§ **Task**
Reproduce verbatim the lines of the listing below between the line containing "How do I perform: Click the Score" and the line containing "Looking at the screenshot, I should [54, 92].", inclusive.

——

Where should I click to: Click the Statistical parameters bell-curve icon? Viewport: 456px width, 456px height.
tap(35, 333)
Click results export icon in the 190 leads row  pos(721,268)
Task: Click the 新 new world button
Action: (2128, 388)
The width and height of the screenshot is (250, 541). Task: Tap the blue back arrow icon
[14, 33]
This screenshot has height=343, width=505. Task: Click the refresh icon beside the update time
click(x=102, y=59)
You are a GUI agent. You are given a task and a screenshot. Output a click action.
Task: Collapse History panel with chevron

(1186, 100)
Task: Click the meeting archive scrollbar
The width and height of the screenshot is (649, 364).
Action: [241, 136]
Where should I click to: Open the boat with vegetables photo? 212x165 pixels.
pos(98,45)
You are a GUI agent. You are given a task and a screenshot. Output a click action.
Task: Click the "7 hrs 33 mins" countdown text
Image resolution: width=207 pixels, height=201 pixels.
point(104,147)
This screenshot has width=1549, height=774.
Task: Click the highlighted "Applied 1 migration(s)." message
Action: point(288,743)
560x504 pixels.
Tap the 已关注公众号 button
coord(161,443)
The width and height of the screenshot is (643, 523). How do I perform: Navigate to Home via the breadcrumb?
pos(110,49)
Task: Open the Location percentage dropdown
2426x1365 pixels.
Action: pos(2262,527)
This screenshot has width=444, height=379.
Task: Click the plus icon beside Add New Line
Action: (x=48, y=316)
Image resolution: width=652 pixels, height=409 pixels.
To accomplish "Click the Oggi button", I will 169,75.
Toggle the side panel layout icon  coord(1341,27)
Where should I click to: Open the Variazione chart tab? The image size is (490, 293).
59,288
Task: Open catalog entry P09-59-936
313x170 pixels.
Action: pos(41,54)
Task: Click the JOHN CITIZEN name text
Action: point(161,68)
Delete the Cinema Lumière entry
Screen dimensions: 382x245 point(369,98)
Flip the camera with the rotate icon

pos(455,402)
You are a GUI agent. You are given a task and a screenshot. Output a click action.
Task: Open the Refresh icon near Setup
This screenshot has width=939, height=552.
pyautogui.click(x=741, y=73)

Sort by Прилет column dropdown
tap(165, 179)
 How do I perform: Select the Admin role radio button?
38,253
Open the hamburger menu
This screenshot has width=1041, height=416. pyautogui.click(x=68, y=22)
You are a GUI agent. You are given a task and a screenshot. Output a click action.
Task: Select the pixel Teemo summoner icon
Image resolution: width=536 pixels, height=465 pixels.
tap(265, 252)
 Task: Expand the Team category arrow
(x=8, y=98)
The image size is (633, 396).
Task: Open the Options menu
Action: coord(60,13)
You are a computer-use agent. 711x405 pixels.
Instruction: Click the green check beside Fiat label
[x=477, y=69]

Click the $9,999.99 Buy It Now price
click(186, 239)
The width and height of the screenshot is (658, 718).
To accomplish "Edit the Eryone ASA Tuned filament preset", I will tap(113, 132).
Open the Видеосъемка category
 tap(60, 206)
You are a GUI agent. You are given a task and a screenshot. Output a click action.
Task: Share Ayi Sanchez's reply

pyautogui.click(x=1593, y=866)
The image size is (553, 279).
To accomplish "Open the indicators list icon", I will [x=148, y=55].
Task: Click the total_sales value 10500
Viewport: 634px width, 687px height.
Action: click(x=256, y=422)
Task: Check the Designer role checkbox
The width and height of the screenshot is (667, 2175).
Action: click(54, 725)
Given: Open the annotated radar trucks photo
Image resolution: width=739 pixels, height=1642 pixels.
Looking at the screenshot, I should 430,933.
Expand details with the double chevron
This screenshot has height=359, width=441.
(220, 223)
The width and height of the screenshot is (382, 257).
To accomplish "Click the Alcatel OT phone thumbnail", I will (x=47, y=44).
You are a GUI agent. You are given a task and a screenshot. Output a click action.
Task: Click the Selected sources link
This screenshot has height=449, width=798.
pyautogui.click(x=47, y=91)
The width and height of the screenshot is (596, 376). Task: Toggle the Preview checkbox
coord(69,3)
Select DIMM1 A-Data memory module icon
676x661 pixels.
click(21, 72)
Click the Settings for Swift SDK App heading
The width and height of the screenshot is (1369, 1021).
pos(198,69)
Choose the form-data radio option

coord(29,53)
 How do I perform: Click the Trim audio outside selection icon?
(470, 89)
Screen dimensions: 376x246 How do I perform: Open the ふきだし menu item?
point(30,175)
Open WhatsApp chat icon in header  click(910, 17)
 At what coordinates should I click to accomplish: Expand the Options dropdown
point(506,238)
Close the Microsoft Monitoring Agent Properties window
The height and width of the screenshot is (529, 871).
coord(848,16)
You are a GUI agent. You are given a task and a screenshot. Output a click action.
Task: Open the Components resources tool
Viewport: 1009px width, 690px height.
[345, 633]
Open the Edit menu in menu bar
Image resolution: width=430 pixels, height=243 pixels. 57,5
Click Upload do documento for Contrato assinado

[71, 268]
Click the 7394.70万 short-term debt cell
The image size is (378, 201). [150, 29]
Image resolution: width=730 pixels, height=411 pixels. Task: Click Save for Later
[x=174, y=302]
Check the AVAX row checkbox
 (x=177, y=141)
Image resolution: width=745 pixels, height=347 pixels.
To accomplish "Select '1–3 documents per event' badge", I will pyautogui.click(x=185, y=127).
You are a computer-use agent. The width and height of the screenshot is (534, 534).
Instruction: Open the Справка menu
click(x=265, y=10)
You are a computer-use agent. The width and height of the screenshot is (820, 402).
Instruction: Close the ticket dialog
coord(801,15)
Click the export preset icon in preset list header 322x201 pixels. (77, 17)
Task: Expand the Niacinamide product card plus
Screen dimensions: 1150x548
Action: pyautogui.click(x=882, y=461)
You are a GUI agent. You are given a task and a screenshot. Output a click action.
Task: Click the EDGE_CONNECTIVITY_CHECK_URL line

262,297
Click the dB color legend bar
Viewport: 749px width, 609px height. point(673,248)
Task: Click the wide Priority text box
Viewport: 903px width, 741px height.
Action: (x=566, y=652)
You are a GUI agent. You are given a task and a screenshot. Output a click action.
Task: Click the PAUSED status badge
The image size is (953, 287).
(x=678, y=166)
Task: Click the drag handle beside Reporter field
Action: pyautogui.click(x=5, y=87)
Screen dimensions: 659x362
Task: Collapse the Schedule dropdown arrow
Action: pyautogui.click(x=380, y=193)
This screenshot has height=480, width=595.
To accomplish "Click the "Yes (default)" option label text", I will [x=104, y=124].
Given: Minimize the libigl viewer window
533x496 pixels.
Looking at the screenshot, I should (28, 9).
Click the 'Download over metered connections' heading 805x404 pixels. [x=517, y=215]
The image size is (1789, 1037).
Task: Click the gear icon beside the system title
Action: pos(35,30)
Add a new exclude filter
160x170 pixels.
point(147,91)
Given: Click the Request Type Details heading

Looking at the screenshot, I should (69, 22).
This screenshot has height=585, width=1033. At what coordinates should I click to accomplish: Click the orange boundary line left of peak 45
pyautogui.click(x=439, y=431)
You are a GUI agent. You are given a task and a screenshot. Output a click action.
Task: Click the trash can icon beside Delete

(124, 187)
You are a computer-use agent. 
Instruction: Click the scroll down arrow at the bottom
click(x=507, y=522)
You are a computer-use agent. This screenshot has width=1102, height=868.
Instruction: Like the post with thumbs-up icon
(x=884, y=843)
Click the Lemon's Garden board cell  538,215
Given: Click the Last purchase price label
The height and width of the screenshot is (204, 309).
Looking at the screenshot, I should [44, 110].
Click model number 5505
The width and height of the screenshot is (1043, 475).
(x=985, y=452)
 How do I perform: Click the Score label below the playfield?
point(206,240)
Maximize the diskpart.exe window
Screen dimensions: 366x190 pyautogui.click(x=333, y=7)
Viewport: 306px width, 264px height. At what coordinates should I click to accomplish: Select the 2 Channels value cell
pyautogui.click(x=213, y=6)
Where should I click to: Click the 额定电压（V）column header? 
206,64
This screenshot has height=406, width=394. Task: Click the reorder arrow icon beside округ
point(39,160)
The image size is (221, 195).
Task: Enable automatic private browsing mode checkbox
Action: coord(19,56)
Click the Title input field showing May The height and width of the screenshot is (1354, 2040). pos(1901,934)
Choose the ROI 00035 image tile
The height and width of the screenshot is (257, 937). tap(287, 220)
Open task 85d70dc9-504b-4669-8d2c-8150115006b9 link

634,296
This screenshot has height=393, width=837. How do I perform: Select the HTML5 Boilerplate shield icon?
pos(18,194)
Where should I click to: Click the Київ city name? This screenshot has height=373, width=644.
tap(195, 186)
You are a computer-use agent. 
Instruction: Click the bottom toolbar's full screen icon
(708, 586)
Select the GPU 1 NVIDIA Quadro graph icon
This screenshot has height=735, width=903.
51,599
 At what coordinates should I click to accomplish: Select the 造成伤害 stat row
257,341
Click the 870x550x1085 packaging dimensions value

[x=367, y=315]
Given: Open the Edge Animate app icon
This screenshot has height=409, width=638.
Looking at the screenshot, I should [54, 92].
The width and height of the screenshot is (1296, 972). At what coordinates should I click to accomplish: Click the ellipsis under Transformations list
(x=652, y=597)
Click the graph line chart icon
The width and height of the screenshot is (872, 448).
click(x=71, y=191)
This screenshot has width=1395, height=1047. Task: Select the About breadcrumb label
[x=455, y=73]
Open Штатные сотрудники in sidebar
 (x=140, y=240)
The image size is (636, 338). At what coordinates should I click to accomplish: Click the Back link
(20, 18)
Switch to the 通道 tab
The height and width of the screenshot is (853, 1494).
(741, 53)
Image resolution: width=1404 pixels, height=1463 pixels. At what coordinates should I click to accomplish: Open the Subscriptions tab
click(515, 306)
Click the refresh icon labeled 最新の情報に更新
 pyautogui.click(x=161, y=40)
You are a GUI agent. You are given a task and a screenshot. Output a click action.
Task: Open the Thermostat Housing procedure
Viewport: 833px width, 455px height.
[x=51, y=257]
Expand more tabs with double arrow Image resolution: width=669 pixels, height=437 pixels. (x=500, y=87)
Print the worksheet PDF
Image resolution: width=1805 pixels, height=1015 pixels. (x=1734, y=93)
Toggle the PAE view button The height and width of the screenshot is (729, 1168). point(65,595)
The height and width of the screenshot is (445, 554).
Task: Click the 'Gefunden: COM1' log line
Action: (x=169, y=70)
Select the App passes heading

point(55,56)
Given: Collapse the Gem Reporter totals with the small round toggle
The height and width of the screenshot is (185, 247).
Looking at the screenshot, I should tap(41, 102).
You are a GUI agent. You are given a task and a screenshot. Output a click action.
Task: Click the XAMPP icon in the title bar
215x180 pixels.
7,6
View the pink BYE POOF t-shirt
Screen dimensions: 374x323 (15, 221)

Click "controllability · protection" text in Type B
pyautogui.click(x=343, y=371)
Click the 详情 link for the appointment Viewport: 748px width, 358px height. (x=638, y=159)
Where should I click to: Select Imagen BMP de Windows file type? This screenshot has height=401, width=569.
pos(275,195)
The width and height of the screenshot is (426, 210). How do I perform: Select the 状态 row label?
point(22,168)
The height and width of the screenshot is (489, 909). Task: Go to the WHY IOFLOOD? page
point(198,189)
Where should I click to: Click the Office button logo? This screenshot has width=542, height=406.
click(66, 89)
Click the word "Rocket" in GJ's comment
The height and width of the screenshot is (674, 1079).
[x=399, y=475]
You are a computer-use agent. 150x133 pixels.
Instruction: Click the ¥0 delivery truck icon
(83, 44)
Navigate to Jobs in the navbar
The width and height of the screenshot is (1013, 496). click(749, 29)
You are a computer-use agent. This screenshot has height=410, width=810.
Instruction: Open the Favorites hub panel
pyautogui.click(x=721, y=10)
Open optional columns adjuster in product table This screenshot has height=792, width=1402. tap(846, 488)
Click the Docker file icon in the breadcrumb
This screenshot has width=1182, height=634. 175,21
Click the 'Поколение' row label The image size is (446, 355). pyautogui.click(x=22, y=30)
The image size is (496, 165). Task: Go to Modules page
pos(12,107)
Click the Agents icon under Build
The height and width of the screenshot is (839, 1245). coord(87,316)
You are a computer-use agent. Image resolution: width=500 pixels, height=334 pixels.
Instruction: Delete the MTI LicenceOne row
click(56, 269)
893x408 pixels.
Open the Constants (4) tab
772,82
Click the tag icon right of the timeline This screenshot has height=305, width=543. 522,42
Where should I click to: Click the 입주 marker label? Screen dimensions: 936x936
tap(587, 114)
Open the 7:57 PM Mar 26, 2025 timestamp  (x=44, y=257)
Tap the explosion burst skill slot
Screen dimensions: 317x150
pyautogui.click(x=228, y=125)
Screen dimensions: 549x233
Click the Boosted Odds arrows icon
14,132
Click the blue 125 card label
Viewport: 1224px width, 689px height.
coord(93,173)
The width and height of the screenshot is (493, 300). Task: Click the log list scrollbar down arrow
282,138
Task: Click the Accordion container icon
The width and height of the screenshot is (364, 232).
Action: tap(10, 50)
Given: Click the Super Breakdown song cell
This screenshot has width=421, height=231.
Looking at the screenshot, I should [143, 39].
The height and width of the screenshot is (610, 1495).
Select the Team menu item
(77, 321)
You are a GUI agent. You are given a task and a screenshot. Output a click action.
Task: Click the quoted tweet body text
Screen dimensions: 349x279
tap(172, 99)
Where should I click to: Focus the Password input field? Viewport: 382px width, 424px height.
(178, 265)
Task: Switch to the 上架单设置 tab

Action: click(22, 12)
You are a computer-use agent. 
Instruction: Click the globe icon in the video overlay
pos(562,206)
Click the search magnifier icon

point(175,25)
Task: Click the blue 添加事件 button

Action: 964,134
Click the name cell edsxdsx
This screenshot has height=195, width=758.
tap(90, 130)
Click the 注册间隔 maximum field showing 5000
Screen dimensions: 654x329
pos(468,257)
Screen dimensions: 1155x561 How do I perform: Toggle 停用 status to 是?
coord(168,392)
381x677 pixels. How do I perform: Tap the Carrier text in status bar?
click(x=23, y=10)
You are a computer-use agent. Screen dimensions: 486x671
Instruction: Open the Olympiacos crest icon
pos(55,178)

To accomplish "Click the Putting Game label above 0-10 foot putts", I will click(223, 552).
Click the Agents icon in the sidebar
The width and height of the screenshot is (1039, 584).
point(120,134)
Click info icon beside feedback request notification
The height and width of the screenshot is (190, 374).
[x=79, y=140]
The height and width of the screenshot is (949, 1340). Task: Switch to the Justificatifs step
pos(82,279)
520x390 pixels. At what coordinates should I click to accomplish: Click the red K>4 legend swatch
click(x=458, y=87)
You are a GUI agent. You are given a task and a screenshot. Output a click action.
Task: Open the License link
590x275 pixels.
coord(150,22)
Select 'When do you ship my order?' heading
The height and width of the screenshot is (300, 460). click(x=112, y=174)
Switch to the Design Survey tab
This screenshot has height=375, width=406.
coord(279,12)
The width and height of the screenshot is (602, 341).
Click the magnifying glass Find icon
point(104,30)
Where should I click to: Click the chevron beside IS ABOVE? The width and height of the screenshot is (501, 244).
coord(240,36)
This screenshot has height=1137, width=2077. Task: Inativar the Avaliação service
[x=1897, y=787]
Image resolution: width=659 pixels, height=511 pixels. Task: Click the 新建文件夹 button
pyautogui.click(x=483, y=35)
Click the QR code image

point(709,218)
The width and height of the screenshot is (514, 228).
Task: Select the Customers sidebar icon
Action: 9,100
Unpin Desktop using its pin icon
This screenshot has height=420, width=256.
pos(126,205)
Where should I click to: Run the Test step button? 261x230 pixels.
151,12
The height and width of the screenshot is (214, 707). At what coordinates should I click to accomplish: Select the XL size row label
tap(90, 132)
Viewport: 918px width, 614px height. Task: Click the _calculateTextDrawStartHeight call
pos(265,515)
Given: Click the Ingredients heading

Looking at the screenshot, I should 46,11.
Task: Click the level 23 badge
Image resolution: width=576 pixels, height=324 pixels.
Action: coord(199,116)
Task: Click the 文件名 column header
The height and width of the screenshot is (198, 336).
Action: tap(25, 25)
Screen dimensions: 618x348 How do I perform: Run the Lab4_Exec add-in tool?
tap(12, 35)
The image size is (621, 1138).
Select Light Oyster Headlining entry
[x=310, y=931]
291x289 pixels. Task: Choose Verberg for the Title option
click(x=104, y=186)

——

§ **Solution to this problem**
 How do I perform: Click the Score label below the playfield?
point(206,240)
Maximize the diskpart.exe window
Screen dimensions: 366x190 pyautogui.click(x=333, y=7)
Viewport: 306px width, 264px height. At what coordinates should I click to accomplish: Select the 2 Channels value cell
pyautogui.click(x=213, y=6)
Where should I click to: Click the 额定电压（V）column header? 
206,64
This screenshot has height=406, width=394. Task: Click the reorder arrow icon beside округ
point(39,160)
The image size is (221, 195).
Task: Enable automatic private browsing mode checkbox
Action: coord(19,56)
Click the Title input field showing May The height and width of the screenshot is (1354, 2040). pos(1901,934)
Choose the ROI 00035 image tile
The height and width of the screenshot is (257, 937). tap(287, 220)
Open task 85d70dc9-504b-4669-8d2c-8150115006b9 link

634,296
This screenshot has height=393, width=837. How do I perform: Select the HTML5 Boilerplate shield icon?
pos(18,194)
Where should I click to: Click the Київ city name? This screenshot has height=373, width=644.
tap(195, 186)
You are a computer-use agent. 
Instruction: Click the bottom toolbar's full screen icon
(708, 586)
Select the GPU 1 NVIDIA Quadro graph icon
This screenshot has height=735, width=903.
51,599
 At what coordinates should I click to accomplish: Select the 造成伤害 stat row
257,341
Click the 870x550x1085 packaging dimensions value

[x=367, y=315]
Given: Open the Edge Animate app icon
This screenshot has height=409, width=638.
Looking at the screenshot, I should [54, 92].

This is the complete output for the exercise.